Ce climat tendu a plusieurs sources, qui convergent toutes vers Natalie Nougayrède, directrice du quotidien du soir. Approuvée à la tête du journal à une large majorité en mars 2013 (80 %) suite au décès soudain d’Éric Izraelevitch, « NN » est aujourd’hui loin de faire l’unanimité et doit faire face, selon une responsable syndicale, à une « crise exceptionnelle de légitimité ». Les sept démissionnaires contestent la stratégie et le mode de gouvernance de la récente directrice.
Depuis plusieurs mois, un malaise existe au sein d’une large partie de la rédaction. Les raisons sont multiples : la migration d’une partie de la rédaction papier vers le numérique est vue comme un « plan social déguisé », le lancement de la nouvelle formule papier, repoussé à septembre, ne fait pas l’unanimité, tout comme la stratégie choisie pour Lemonde.fr. Concernant Natalie Nougayrède, la patronne du Monde est vue comme « raide », « autoritaire » et certains dénoncent une « absence de confiance et de communication entre la direction des rédactions et une rédaction en chef souvent mise devant le fait accompli ».

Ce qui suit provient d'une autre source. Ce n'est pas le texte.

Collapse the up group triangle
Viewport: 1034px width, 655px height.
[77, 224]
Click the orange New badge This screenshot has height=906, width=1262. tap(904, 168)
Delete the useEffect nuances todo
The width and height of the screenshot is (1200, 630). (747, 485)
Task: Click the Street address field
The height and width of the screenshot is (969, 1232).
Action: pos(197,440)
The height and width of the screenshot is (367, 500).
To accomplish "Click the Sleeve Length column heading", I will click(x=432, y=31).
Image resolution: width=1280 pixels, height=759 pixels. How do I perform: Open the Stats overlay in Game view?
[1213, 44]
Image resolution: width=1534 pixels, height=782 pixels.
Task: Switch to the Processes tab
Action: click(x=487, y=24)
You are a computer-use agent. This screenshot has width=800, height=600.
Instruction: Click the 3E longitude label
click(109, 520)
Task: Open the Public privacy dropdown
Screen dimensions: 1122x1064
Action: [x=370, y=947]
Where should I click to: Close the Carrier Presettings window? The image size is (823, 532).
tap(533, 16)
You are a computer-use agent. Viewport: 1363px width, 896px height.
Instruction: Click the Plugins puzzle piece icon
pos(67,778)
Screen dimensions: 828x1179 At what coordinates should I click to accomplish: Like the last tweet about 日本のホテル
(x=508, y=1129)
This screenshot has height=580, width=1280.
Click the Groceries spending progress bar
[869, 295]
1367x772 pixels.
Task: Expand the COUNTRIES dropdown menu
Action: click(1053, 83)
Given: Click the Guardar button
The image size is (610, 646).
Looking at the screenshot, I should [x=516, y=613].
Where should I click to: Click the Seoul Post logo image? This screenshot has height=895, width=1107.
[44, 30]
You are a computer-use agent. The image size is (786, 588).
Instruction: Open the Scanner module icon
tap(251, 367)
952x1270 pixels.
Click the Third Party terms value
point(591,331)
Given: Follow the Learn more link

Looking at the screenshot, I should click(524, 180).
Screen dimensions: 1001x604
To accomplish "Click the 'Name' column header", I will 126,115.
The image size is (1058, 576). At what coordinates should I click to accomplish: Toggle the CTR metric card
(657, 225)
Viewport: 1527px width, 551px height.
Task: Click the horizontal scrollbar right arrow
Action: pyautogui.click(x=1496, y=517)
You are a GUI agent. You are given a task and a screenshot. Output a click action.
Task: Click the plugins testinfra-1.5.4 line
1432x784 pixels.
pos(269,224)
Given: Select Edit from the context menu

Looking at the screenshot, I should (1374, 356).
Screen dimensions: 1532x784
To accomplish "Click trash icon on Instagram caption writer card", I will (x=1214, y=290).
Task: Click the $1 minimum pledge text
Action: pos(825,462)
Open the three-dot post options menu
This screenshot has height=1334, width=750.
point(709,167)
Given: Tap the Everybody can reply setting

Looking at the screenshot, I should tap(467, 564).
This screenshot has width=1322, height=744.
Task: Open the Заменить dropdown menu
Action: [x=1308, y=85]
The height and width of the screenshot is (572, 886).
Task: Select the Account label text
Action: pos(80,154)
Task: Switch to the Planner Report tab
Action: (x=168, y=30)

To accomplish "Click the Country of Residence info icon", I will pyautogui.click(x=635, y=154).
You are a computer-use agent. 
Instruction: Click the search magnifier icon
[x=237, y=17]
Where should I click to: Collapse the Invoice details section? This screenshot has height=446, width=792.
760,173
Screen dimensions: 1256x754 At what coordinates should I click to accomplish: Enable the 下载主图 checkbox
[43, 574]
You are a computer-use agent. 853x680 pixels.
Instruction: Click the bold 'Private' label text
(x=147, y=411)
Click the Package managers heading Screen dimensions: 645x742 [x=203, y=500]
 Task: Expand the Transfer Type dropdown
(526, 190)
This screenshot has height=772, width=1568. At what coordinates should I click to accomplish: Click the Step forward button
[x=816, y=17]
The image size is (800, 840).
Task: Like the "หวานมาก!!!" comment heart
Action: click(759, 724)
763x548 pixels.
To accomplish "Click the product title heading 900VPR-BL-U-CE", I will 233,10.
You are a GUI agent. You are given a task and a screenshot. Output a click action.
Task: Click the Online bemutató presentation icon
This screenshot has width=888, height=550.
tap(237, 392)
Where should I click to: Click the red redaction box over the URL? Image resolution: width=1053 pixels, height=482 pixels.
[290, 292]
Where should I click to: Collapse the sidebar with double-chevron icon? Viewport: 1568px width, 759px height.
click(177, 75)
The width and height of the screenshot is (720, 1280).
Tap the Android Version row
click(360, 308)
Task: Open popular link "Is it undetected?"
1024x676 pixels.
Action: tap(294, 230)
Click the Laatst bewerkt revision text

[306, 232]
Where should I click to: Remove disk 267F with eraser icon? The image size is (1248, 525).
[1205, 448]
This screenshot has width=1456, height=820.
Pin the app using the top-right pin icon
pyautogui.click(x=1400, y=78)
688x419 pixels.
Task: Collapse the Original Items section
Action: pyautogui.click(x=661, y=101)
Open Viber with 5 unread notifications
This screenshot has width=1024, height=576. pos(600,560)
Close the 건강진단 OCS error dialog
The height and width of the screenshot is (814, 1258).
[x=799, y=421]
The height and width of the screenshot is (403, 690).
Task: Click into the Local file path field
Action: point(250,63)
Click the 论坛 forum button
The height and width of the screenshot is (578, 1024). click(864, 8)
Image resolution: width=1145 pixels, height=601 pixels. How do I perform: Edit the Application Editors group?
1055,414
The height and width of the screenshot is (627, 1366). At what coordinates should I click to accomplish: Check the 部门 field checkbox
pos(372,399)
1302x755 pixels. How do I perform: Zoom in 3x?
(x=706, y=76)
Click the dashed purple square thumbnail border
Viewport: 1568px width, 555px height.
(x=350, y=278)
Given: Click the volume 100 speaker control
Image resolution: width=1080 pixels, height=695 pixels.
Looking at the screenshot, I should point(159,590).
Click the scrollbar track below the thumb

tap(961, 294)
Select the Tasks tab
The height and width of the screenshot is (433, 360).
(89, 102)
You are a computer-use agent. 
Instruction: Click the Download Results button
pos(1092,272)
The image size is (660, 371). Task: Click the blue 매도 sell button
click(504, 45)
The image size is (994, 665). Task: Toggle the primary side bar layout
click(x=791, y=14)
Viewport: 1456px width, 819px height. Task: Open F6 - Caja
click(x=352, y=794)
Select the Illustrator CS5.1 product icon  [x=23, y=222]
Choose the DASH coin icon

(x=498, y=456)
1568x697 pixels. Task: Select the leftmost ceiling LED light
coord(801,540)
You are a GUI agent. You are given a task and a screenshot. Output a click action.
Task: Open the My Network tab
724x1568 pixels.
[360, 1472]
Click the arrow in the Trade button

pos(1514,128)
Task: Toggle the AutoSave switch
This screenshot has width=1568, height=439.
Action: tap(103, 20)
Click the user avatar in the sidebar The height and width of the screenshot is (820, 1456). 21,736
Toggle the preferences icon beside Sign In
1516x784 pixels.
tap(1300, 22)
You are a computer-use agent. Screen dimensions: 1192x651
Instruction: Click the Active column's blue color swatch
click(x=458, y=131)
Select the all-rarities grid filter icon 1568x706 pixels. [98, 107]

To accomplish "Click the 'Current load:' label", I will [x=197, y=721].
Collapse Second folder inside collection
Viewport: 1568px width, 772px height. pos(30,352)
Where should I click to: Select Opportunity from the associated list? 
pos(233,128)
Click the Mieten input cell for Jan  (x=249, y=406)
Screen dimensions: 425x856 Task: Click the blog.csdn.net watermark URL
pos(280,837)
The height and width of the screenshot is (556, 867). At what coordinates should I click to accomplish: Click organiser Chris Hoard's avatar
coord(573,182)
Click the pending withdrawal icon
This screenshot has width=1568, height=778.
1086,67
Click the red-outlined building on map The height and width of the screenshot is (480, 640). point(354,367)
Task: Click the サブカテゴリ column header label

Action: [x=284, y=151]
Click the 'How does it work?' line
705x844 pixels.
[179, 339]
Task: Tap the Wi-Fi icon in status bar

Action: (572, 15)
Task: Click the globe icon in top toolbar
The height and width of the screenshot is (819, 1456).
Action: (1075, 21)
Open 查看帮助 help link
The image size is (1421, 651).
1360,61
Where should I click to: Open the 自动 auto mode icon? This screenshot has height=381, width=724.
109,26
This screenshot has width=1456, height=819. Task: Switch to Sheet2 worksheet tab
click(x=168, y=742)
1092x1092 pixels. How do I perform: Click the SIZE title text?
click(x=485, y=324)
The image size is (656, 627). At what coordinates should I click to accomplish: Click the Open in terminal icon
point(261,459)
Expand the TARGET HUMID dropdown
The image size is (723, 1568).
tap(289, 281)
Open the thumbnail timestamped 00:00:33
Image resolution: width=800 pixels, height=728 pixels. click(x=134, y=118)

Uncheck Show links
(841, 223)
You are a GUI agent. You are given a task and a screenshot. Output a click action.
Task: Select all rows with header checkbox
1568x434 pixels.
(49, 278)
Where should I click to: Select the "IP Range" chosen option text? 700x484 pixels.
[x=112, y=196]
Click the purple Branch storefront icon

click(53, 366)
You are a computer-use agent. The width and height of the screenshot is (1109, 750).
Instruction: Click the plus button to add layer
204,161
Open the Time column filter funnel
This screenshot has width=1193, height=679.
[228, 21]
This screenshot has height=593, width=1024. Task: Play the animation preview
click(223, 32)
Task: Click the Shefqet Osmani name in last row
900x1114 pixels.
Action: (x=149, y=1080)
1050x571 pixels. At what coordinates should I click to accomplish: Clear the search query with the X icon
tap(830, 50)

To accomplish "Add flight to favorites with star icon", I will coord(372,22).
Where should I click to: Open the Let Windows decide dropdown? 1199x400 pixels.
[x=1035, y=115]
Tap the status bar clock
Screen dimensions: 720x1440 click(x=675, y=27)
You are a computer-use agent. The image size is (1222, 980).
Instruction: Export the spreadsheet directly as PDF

Samedi 3 mai, un article critique de Mediapart a mis le feu aux poudres. Ce dernier évoque les tensions qui existent entre la rédaction et la direction, et mentionne un rapport du cabinet Technologia, spécialisé dans l’évaluation des risques professionnels. Ce dernier pointe des « déficiences managériales importantes », une « défaillance communicationnelle », ainsi qu’une importante « démobilisation et (le) délitement du collectif ».
Dès le lendemain, « NN » a réagi avec fureur lors d’une réunion, dénonçant la « déloyauté » de certains. « Il y a des putschistes dans cette rédaction ! », a‑t-elle lancé. Dans une lettre qui lui a été adressée ce lundi par les deux Sociétés de rédacteurs, celles-ci dénoncent « une perte globale de confiance dans la gouvernance du journal », pointent du doigt « un problème de méthode et d’organisation qui exige un vrai ressaisissement au sommet ». Et de conclure : « Il serait grand temps de mettre en place une direction collective et fonctionnelle et que ceux qui font le travail soient vraiment entendus. »
Mardi midi, les rédacteurs en chef du Monde demandaient le départ de Vincent Giret et Michel Guerrin, respectivement directeur délégué des rédactions et directeur adjoint des rédactions, très contestés au sein du journal. Une demande refusée, qui a alimenté le chaos. Par courriel, les rédacteurs en chef et leurs adjoints ont alors présenté leur démission (de leurs postes, pas du journal) en guise de protestation. Dès l’après-midi, Natalie Nougeyrède jouait la temporisation en déclarant, dans un communiqué : « Je ne mésestime pas (…) l’importance du malaise qui peut exister au sein de cette maison. Nous devons rester concentrés sur l’essentiel qui est de recréer du collectif et de la confiance. A cet effort, je prendrai toute ma part. »
Désormais, la suite des événements est incertaine. Une rumeur fait état d’une prochaine motion de défiance à son égard. « Soit le coup de force contre Natalie Nougayrède fonctionne et elle saute. Soit la crise est là pour très longtemps », résume un ancien du journal.